[CI] Use sudo -E to execute run-tests.sh

The MR shows permission denied failures: https://git.drupalcode.org/issue/drupal-3476189/-/jobs/2831557

-1 as this could hide real issues in file access. It is less than I originally thought (as the webserver is not running root part of functional tests will still be non-root) however that still leaves kernel and unit tests to run excessive permissions.

Sudo supports passing all environment variables using the -E flag. Tagging as needs an IS a update.

I noted in the linked issues that it appeared the problem was that run-tests.sh appeared to accidentally call sudo inside its loops (probably some how confused when looking at argv would be my guess) I would suggest core debug and fixing the underlying fault in run-tests.sh instead of switching to a privileged user for testing.

The MR made just shows the problem. It’s not the solution )or at least all of it). I agree that root should not be needed.

I think that we agree on the solution but maybe the issue description or title does not reflect that.

Few minutes with the debugger. Global $php is indeed being set to the sudo path.

I have not run a full test run however it appears the solution to the root fault is to move elseif ($sudo = getenv('SUDO_COMMAND')) { block before elseif ($php_env = getenv('_')) { in simpletest_script_init()
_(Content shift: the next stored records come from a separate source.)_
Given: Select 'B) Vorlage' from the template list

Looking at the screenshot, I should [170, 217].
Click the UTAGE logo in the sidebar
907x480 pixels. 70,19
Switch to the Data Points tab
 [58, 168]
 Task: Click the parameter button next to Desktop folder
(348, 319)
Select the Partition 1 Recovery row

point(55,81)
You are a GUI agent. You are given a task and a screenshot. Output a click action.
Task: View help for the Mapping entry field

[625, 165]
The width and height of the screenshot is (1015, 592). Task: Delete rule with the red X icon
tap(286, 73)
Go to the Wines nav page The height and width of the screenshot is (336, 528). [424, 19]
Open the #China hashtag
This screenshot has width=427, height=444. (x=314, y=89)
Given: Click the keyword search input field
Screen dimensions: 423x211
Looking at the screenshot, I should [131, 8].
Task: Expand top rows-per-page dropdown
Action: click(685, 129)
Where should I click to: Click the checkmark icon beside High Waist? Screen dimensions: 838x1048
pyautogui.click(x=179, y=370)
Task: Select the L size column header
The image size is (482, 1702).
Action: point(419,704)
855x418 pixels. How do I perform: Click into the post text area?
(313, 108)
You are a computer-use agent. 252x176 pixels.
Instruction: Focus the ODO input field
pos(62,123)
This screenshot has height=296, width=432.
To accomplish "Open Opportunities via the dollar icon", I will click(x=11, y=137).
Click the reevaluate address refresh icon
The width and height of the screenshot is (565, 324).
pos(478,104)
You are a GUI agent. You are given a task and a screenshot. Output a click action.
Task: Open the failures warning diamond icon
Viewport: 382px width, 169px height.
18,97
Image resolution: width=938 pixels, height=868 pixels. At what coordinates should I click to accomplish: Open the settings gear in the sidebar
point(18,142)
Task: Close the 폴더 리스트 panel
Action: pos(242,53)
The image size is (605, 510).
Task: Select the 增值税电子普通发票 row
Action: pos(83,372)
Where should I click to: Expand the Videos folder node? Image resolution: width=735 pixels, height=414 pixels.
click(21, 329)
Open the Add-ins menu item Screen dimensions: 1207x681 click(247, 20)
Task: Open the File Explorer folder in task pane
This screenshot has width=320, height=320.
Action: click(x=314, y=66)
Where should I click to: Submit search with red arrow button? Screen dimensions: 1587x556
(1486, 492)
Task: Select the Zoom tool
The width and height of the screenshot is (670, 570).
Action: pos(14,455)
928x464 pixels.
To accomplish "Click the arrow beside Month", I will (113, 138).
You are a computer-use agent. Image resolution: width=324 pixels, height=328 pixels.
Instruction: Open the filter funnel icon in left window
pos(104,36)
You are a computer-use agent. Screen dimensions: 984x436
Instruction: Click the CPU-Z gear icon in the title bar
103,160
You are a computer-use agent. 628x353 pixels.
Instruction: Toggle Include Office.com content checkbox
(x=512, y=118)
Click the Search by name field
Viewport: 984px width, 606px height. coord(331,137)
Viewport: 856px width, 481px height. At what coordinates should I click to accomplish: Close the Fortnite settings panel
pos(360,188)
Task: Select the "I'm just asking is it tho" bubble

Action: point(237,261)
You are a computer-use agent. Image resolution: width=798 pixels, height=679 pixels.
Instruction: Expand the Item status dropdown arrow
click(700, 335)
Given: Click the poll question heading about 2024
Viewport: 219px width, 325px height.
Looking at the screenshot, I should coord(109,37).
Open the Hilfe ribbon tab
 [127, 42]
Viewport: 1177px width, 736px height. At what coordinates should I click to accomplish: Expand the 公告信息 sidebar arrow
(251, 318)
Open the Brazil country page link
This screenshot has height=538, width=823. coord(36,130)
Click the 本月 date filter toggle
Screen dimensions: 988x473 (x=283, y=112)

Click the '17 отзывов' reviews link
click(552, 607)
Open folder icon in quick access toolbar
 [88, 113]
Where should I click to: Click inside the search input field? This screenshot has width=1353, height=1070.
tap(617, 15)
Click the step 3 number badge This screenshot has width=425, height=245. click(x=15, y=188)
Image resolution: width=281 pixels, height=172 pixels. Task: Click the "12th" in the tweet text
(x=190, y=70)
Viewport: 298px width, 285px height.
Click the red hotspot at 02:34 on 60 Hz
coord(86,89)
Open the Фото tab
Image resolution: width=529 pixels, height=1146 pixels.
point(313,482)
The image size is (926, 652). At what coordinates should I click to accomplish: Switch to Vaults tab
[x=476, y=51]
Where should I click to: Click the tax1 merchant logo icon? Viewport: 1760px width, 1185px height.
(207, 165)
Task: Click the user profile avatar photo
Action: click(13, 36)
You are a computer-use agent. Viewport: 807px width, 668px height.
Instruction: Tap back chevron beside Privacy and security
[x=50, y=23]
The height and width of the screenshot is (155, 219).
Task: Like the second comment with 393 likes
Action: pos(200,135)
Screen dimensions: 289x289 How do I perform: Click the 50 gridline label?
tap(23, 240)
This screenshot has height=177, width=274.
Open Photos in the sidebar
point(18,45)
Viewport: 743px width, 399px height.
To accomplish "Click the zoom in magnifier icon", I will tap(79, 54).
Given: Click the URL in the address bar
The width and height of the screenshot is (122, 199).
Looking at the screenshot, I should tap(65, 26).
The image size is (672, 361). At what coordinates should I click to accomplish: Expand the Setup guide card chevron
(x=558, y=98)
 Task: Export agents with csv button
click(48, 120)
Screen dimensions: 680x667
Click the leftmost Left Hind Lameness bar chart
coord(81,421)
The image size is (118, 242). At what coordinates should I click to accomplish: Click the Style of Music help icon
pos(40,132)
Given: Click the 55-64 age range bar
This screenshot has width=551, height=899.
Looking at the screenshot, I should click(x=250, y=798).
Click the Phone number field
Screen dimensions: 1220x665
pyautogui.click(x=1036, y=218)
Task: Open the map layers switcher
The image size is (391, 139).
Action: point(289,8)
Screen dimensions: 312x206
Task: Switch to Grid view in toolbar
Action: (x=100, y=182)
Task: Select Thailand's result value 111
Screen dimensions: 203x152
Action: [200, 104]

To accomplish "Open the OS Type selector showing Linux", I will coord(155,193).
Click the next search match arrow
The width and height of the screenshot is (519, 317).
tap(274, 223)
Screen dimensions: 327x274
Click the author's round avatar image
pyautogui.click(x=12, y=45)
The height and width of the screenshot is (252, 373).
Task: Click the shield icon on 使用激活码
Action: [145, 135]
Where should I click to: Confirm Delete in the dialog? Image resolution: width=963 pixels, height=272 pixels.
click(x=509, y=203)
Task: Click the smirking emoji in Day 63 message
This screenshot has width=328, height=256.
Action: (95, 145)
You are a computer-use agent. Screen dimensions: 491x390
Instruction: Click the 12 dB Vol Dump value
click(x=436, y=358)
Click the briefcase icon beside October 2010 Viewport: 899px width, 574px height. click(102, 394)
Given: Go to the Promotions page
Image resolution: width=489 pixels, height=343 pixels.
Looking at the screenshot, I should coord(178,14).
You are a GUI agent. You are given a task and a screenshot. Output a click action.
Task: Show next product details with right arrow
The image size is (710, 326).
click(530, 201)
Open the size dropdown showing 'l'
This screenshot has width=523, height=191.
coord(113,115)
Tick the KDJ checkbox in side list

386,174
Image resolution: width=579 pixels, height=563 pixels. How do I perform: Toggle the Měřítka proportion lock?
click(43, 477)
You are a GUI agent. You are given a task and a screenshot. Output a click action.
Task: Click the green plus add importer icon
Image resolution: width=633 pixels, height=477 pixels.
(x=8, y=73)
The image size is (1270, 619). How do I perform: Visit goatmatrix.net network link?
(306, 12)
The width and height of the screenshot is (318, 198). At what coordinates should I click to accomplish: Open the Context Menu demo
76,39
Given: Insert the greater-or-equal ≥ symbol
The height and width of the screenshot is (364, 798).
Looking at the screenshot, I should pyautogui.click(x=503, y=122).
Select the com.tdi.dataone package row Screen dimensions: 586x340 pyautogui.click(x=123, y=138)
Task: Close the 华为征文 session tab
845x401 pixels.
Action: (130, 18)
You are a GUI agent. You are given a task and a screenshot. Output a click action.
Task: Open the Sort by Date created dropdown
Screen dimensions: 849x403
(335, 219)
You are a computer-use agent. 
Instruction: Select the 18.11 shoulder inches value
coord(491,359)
(check for sudo before checking if _ is set)

Edit: I have not validated how that change would work if a user does

sudo /bin/bash;
php run-tests.sh; 

SUDO_COMMAND will be set in the environment however not present on the command line of the call to run-tests.sh)

Counter view:

Generally you want all tests that execute code to run as close to production as possible, this includes unit and kernel tests. Both of these can access the file system and running as root can mask faults.

In production it is unlikely the process running any of the Drupal code will have root privileges.

All our other tests (cspell, phpstan, lint, etc) are not executing the code they are just reading it for analysis as such the execution user is not relevant to the code.

Fixed up the tests to pass in HOME to clean up the small few errors that remained.

The last two remaining errors are related to Telemetry. It appears that OTEL_COLLECTOR is being set to a literal string $OTEL_COLLECTOR on cursory glance I'm not 100% sure why.

Perhaps Gitlab does this when its an undefined value? Though I don't understand why it would work before the sudo. Unless this was kept in an environment file for user www-data we are no longer loading, although I don't see any code doing so on cursory glance either.

Really minor feedback in the MR. Two questions and a small character left.

I think this is a great improvement as we know can pass all variables via -E instead of needing to pass one by one.
There is some really minor feedback on the MR, some of it already addressed and some of it might just be a non-issue at all.

This change will also simplify the solution for the gitlab_templates related issue.

I'm setting it to RTBC.

IMHO this needs backport to all branches currently tested so the parallel contrib issue can benefit as well

I will note gitlab_templates probably should just use the —php flag for run-tests.sh as it allows them to support versions this can’t be backported for (existing tagged releases) for those who may do min/max testing.

They could do the above today without waiting for this issue.

Everything looks in order here, no unanswered questions.

Left one question on the MR

Maybe instead of using such a long sudo command it's better to add simple wrapper-script to source .test.env before running the command.
Moreover it will make logs shorter and less noisy to parse!

Also it should be enough to use su for this purpose so more secure environment

Now we use sudo -u www-data -E HOME=/var/www to set the correct home directory path, but sudo provides also -H, --set-home option that does the same, so maybe let's use it instead?

I pushed the changes, please review.

Re OTEL_COLLECTOR this is injected into the scheduled core performance test pipelines directly in GitLab.

There is also code in PerformanceTestTrait::openTelemetryTracing() that skips sending to the collector if the variable is not set:

    $collector = getenv('OTEL_COLLECTOR');
    if (!$collector) {
      return;
    }

The scheduled performance runs ensure that we get precise timings recorded regularly. Outside of those, the same tests should still run without the collector as they perform various assertions about numbers of queries, etc, and it is important to know for every MR whether we have affected cold/warm cached page loads.

I did a light review of the comment and I don't see any response to the suggestions by andypost in #24.

Added a comment about OTEL_COLLECTOR, setting it to the empty string is a bit confusing when we shouldn't need it at all - I think we can remove it entirely.

I think we only need this on 11.x, it doesn't backport cleanly to 10.x either. Please open a backport MR if you disagree!

Committed eba0136 and pushed to 11.x. Thanks!